#### Aim of the task
Somewhere below are a line with "You are a computer-use agent. Image" and a later line with "The image size is (1568, 758).". Output exactly those lines and all lines between them.
Source records START
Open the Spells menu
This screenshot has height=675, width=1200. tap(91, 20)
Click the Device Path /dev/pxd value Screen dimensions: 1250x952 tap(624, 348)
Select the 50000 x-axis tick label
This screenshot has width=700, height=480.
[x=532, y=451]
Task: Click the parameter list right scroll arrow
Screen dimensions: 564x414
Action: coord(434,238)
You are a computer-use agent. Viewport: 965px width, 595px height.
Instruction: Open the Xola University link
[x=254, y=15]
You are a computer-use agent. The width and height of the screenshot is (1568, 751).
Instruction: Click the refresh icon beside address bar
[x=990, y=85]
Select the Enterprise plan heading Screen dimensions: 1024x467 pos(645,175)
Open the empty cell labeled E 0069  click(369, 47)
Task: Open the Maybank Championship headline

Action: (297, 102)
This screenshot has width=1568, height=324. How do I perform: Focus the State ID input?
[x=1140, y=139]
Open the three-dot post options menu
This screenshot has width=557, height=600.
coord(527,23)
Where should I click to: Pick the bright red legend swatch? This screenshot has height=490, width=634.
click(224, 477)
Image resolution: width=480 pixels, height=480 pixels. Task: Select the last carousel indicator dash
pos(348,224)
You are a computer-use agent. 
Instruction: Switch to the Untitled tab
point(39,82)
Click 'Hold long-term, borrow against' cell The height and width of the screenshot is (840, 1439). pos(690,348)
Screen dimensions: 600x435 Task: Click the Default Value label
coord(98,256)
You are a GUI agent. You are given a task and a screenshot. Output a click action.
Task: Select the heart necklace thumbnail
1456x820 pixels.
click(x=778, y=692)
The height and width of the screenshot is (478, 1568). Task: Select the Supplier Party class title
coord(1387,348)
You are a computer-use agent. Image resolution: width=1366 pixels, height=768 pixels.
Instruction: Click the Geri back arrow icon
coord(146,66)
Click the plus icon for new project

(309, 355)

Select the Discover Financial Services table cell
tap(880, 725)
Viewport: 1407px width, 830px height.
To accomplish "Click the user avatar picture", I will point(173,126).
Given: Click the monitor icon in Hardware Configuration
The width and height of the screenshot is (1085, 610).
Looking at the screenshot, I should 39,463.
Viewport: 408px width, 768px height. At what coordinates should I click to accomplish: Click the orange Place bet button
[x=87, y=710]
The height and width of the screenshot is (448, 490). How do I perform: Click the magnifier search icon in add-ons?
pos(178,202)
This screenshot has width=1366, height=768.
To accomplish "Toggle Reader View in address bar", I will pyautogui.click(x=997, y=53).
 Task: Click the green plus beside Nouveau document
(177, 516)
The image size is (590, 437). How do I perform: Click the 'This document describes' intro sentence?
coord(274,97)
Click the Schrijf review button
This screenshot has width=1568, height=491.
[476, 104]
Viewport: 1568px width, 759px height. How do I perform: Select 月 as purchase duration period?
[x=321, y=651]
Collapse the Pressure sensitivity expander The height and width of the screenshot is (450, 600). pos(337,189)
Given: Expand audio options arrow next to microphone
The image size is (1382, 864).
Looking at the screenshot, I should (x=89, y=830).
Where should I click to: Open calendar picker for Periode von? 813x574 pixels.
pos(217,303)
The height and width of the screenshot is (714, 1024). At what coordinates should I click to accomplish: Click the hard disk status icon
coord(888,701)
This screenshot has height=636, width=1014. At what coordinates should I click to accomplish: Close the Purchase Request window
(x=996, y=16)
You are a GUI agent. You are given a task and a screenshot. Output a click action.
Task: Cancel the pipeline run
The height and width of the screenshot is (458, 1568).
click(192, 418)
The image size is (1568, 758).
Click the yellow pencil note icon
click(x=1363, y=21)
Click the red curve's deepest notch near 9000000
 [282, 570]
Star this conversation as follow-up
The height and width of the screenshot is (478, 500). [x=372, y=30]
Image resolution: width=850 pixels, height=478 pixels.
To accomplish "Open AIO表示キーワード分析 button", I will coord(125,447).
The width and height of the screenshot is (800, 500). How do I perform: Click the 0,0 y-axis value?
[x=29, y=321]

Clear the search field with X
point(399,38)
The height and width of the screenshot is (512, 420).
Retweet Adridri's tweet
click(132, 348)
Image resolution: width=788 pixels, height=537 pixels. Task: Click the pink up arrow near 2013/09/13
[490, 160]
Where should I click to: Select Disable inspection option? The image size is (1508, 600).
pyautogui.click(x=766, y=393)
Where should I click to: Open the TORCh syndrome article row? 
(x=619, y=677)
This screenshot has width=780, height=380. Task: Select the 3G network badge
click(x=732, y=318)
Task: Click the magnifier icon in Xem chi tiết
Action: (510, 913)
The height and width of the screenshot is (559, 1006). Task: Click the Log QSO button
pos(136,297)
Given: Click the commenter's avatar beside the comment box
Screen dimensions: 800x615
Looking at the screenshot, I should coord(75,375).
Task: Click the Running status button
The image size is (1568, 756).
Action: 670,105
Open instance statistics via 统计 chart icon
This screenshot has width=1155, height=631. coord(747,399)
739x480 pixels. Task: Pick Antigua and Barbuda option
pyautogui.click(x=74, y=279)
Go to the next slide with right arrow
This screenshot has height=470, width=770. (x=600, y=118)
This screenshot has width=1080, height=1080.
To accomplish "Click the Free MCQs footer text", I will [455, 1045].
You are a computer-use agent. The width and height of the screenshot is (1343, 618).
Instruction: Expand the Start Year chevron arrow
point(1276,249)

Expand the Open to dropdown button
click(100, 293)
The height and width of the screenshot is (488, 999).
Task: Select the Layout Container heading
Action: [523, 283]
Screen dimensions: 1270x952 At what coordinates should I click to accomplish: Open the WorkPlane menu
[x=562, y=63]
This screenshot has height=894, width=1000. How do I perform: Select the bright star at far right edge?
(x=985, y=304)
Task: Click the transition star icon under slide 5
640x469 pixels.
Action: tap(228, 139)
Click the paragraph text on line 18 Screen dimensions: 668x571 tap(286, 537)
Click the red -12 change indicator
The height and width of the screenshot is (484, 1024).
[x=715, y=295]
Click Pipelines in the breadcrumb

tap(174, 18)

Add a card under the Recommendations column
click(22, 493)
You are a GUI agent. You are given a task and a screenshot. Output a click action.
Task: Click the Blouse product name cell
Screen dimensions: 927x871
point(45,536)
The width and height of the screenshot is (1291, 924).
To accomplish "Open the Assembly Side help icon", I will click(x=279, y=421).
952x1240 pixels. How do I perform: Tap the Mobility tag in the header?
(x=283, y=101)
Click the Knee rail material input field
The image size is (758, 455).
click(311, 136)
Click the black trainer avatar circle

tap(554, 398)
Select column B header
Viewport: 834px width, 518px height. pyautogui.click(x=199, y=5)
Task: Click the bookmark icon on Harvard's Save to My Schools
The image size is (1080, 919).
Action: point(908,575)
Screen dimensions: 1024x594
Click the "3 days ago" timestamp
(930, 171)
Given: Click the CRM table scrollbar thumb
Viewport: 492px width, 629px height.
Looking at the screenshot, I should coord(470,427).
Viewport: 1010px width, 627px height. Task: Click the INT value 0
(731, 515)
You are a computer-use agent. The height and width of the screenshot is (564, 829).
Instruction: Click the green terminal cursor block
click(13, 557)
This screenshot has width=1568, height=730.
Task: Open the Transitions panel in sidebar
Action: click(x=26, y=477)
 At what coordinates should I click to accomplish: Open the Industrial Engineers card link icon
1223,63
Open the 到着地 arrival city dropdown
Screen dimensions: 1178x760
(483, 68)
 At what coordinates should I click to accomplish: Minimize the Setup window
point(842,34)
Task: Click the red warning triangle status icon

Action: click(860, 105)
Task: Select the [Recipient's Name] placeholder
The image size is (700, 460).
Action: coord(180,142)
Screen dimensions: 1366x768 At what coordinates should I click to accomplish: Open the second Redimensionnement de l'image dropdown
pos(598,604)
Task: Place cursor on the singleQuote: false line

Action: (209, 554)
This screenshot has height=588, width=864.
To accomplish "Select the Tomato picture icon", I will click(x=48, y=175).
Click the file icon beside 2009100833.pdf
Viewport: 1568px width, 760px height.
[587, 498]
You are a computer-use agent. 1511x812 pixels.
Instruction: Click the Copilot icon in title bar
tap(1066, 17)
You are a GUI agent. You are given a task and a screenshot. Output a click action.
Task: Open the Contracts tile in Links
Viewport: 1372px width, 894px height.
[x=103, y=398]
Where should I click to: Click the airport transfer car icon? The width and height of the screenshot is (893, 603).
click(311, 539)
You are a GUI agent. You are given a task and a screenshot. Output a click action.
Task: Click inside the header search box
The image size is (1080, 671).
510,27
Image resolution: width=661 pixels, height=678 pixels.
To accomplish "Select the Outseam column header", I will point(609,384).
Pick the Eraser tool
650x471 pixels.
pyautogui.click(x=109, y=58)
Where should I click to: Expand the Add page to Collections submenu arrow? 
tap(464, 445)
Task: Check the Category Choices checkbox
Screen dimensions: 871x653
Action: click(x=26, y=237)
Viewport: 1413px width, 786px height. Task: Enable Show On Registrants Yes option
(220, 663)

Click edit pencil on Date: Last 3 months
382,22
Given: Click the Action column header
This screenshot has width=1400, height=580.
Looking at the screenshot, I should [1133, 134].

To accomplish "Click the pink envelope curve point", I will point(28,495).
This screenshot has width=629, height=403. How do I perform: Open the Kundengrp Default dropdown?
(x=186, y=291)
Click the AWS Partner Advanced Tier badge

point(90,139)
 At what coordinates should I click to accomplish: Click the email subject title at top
Source records END
#### Task solution
You are a computer-use agent. Image resolution: width=1366 pixels, height=768 pixels.
Instruction: Click the Geri back arrow icon
coord(146,66)
Click the plus icon for new project

(309, 355)

Select the Discover Financial Services table cell
tap(880, 725)
Viewport: 1407px width, 830px height.
To accomplish "Click the user avatar picture", I will point(173,126).
Given: Click the monitor icon in Hardware Configuration
The width and height of the screenshot is (1085, 610).
Looking at the screenshot, I should 39,463.
Viewport: 408px width, 768px height. At what coordinates should I click to accomplish: Click the orange Place bet button
[x=87, y=710]
The height and width of the screenshot is (448, 490). How do I perform: Click the magnifier search icon in add-ons?
pos(178,202)
This screenshot has width=1366, height=768.
To accomplish "Toggle Reader View in address bar", I will pyautogui.click(x=997, y=53).
 Task: Click the green plus beside Nouveau document
(177, 516)
The image size is (590, 437). How do I perform: Click the 'This document describes' intro sentence?
coord(274,97)
Click the Schrijf review button
This screenshot has width=1568, height=491.
[476, 104]
Viewport: 1568px width, 759px height. How do I perform: Select 月 as purchase duration period?
[x=321, y=651]
Collapse the Pressure sensitivity expander The height and width of the screenshot is (450, 600). pos(337,189)
Given: Expand audio options arrow next to microphone
The image size is (1382, 864).
Looking at the screenshot, I should (x=89, y=830).
Where should I click to: Open calendar picker for Periode von? 813x574 pixels.
pos(217,303)
The height and width of the screenshot is (714, 1024). At what coordinates should I click to accomplish: Click the hard disk status icon
coord(888,701)
This screenshot has height=636, width=1014. At what coordinates should I click to accomplish: Close the Purchase Request window
(x=996, y=16)
You are a GUI agent. You are given a task and a screenshot. Output a click action.
Task: Cancel the pipeline run
The height and width of the screenshot is (458, 1568).
click(192, 418)
The image size is (1568, 758).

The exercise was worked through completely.